Ao contrário de Scholz e Macron, Bolsonaro aceitou que os exames de PCR para verificar se ele não estava infectado pela covid-19 fossem realizados pelas autoridades de saúde russas, o que permitiu a maior proximidade com Putin. Os líderes alemão e francês optaram por realizar o exame com médicos de seus próprios países. Segundo agências de notícias internacionais, o governo francês não queria fornecer aos russos uma amostra do DNA de seu presidente.

Reunião entre ministros

Antes do encontro entre Bolsonaro e Putin, reuniram-se também em Moscou os ministros da Relações Exteriores do Brasil, Carlos França, e da Rússia, Serguei Lavrov, e os ministros da Defesa do Brasil, Walter Braga Netto, e da Rússia, Serguei Choigu, em um formato conhecido como "2+2".

Na reunião, Lavrov tratou da tensão sobre a Ucrânia e fez críticas aos Estados Unidos, que segundo o russo teriam a intenção "de dividir o mundo em duas partes, países democráticos e não democráticos". O russo afirmou que a Casa Branca tenta substituir o direito internacional "pelas suas próprias regras", e disse que a expansão da Otan em direção ao leste cria "ameaças diretas à Rússia".

O chanceler russo reforçou ainda o apoio de Moscou à pretensão brasileira de se tornar membro permanente do Conselho de Segurança da ONU, que já havia sido expressado em 2014. "Estamos interessados no papel independente da América Latina e do Caribe no cenário internacional, e vemos o papel central do Brasil no desenvolvimento dessa importante região do mundo", afirmou Lavrov.

França não se manifestou sobre a crise envolvendo a Ucrânia. Ele disse que o Brasil e a Rússia trataram de cooperação técnico-militar e anunciou que o Gabinete de Segurança Institucional brasileiro firmou um acordo com o órgão homólogo russo sobre proteção de dados, que facilitaria a troca de informações entre os dois países de acordo com a lei brasileira de proteção de dados.

Já Walter Braga Netto disse que a cooperação técnico-militar com a Rússia se tornaria uma das questões mais importantes nas relações bilaterais. "Estamos interessados na utilização da tecnologia e experiência russa em tecnologias militares e no intercâmbio dessas tecnologias para reforçar as suas capacidades de defesa", afirmou o ministro da Defesa brasileiro.

Momento conturbado

Os Estados Unidos chegaram a pressionar Bolsonaro para cancelar a viagem à Rússia, em função do simbolismo que a visita do presidente brasileiro poderia ter em um momento de embate entre o Ocidente e a Rússia em torno da Ucrânia, mas o brasileiro manteve a visita.

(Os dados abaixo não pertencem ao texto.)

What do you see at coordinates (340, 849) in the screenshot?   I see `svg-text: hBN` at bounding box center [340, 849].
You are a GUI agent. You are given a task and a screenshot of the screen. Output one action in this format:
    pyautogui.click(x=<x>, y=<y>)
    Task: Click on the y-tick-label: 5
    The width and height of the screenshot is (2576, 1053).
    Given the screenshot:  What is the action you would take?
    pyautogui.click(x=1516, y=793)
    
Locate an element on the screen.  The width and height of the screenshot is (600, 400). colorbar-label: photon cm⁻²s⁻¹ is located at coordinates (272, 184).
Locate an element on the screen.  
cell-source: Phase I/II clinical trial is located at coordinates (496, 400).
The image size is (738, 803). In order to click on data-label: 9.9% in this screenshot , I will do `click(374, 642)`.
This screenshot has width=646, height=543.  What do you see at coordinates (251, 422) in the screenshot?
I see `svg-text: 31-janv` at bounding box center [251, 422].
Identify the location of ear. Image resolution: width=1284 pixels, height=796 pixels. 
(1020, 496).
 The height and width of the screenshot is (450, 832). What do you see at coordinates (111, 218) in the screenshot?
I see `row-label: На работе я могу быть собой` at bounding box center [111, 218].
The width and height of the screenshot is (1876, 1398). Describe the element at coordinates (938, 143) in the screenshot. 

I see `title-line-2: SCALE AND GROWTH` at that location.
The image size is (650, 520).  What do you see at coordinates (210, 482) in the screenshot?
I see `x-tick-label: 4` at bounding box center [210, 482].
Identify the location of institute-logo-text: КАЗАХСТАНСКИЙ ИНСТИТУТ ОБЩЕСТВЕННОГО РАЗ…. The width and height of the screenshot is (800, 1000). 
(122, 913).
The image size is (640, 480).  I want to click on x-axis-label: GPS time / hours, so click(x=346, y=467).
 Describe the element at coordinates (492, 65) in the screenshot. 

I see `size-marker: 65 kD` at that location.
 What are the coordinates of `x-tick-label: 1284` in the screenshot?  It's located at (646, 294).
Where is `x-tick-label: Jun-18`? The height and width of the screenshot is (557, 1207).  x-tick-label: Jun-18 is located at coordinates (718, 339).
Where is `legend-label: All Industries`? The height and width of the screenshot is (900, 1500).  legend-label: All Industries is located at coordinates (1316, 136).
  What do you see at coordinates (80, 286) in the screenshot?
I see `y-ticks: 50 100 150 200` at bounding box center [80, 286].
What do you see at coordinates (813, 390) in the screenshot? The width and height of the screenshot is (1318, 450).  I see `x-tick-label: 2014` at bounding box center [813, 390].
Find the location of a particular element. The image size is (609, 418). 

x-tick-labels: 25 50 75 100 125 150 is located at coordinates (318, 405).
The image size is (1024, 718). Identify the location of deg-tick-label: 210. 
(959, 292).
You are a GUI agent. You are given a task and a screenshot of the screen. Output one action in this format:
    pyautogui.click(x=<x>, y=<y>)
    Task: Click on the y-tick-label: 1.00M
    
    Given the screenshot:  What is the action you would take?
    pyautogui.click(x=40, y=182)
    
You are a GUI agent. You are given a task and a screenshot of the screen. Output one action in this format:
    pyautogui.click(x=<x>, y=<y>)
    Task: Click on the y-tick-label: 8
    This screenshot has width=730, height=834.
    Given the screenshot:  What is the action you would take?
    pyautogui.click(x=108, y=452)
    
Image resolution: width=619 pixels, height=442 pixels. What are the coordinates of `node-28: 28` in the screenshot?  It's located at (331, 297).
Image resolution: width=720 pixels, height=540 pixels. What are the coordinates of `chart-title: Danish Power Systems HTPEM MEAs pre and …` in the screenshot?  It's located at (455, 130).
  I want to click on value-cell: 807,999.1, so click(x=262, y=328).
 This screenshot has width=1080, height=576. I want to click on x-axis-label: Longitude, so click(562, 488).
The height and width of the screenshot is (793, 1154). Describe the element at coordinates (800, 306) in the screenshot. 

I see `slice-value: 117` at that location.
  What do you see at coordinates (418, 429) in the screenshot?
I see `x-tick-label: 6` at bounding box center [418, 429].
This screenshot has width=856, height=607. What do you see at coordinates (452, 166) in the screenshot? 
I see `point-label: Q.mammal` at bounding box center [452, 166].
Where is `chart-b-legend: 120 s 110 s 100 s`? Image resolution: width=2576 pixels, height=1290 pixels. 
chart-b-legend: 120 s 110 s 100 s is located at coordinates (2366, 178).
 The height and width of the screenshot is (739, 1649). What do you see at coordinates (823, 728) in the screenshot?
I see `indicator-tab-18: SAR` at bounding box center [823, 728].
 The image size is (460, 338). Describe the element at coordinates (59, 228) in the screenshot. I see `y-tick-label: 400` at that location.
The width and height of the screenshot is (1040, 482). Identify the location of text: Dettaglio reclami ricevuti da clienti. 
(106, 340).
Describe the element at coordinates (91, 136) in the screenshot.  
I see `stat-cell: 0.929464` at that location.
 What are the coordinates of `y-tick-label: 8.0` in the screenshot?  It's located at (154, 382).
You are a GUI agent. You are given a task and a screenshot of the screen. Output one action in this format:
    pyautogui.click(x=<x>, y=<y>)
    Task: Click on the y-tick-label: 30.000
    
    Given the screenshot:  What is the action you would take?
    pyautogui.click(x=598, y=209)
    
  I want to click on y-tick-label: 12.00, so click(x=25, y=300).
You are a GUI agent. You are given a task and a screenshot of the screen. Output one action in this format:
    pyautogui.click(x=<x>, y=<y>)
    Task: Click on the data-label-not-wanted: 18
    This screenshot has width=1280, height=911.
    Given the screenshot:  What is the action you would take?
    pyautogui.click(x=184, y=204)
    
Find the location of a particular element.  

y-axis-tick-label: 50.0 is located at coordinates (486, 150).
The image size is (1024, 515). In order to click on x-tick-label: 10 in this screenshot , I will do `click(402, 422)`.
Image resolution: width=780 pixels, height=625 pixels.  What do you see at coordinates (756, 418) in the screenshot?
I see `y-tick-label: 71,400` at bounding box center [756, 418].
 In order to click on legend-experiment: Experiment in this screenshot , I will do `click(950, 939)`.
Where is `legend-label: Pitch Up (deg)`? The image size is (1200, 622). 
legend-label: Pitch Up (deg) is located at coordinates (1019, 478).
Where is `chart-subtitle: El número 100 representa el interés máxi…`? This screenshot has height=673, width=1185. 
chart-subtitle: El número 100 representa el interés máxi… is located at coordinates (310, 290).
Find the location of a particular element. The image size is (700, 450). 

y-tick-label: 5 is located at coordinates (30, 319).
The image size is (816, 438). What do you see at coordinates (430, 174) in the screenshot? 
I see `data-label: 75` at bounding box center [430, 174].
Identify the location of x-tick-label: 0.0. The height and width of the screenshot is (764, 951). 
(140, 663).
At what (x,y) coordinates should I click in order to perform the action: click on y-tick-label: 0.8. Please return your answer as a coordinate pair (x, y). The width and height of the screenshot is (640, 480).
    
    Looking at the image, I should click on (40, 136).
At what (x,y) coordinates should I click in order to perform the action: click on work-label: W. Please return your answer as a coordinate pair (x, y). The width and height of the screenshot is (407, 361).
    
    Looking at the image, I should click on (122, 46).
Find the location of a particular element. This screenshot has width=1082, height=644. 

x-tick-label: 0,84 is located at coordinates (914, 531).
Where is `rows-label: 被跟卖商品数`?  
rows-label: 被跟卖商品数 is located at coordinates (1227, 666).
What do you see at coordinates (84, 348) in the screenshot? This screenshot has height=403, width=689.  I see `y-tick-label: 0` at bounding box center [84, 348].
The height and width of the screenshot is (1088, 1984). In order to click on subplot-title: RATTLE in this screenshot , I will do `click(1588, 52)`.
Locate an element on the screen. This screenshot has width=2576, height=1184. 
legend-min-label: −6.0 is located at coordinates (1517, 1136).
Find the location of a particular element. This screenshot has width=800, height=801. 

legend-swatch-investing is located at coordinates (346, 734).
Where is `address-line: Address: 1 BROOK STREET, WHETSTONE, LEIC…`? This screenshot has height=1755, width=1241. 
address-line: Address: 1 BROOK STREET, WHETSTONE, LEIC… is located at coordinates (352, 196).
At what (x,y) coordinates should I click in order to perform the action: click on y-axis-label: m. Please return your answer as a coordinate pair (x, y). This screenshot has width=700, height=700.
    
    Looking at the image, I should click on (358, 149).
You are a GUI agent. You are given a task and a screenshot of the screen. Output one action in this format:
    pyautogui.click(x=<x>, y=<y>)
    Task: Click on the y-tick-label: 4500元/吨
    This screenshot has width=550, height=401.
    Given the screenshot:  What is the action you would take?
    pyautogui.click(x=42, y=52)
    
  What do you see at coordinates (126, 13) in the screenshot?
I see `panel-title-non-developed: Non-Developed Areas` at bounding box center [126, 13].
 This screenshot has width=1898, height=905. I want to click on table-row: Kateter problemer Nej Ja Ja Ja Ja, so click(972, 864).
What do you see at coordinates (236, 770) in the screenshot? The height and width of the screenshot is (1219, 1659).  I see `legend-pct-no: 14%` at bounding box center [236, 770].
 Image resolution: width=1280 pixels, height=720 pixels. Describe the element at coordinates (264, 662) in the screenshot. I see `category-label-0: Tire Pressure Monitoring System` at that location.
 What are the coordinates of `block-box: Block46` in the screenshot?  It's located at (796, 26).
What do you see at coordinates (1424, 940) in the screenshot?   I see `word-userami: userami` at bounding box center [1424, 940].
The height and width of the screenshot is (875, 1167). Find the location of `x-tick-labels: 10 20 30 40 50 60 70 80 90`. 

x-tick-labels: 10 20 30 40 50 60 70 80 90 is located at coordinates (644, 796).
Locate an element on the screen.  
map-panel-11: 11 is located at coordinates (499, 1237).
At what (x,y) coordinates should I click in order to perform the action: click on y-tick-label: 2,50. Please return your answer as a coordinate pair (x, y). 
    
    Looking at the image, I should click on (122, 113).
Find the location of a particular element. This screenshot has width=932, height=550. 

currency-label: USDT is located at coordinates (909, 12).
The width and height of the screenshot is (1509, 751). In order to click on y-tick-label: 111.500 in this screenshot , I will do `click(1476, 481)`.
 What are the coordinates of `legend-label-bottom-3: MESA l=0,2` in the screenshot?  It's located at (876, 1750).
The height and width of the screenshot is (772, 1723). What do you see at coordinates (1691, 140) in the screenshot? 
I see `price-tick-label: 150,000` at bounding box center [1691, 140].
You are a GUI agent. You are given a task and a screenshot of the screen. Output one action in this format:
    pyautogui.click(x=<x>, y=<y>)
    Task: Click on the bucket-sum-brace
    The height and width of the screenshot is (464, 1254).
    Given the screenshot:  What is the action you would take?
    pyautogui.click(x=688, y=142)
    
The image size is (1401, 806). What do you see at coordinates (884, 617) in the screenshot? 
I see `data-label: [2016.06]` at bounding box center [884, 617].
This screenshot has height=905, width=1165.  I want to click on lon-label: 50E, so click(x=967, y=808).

O cientista político Oliver Stuenkel, da Fundação Getúlio Vargas (FGV), afirmou à DW que o objetivo do brasileiro era mostrar prestígio ao ser fotografado, em ano eleitoral, ao lado de um importante líder estrangeiro, que representa valores conservadores e anti-democráticos semelhantes aos do próprio Bolsonaro.

Nesta quarta, Bolsonaro viaja para Budapeste, onde também se encontrará com outro líder conservador e iliberal, o primeiro-ministro húngaro Viktor Orbán.